(Task material begins)
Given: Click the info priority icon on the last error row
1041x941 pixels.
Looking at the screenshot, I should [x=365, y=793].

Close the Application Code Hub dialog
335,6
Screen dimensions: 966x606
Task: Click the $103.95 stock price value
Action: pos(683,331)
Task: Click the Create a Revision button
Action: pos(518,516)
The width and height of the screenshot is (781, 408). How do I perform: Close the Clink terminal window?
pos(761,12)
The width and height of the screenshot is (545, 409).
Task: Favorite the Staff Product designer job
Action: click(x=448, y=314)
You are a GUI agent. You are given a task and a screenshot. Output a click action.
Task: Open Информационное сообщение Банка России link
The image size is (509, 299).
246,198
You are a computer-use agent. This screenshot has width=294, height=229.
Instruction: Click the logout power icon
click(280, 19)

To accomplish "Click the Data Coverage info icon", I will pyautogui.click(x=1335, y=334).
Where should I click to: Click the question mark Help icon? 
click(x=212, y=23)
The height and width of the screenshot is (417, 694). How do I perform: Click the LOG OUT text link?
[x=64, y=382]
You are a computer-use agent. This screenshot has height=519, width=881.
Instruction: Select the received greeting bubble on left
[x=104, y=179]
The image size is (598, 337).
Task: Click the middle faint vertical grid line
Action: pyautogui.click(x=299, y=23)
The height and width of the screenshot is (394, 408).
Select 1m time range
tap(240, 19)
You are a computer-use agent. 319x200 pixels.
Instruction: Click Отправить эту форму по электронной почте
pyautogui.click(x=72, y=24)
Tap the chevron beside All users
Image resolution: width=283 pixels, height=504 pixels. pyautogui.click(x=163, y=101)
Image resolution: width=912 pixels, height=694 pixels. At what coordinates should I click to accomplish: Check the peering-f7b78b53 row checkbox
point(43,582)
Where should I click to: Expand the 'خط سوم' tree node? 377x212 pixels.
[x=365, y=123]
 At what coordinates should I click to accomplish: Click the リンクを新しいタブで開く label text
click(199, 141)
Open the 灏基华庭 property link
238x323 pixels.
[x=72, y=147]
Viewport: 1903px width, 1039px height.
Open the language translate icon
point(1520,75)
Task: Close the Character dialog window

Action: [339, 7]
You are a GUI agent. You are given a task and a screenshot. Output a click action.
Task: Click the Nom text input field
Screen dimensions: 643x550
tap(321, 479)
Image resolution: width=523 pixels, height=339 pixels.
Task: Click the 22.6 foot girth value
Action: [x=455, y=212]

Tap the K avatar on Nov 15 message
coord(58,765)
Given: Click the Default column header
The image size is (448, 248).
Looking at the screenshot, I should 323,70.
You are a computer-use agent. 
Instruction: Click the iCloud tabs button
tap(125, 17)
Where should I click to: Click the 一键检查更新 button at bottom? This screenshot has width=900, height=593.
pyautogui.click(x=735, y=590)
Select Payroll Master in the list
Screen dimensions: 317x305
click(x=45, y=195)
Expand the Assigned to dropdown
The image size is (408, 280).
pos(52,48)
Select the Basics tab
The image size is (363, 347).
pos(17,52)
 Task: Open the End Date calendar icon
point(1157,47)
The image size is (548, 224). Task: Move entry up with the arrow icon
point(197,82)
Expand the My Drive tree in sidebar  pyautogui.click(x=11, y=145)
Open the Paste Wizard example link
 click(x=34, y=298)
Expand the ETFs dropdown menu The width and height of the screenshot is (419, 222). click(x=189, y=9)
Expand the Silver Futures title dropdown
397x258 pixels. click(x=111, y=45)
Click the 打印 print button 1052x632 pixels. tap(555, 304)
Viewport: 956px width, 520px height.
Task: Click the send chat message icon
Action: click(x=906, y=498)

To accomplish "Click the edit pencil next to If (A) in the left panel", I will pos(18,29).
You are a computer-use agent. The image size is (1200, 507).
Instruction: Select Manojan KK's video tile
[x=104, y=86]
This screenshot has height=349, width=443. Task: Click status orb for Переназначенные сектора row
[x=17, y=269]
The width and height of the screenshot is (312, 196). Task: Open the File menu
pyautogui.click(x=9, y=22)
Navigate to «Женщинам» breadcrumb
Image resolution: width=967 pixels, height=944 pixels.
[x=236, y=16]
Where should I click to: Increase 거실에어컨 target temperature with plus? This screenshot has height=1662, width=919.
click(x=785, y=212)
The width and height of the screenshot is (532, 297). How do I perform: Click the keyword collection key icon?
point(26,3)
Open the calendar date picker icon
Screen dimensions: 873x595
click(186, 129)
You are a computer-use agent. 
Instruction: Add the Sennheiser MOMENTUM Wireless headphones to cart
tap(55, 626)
(Task material ends)
Search the data for "info". Copy every matching line.

* _Exercise result_
Given: Click the info priority icon on the last error row
To accomplish "Click the Data Coverage info icon", I will pyautogui.click(x=1335, y=334).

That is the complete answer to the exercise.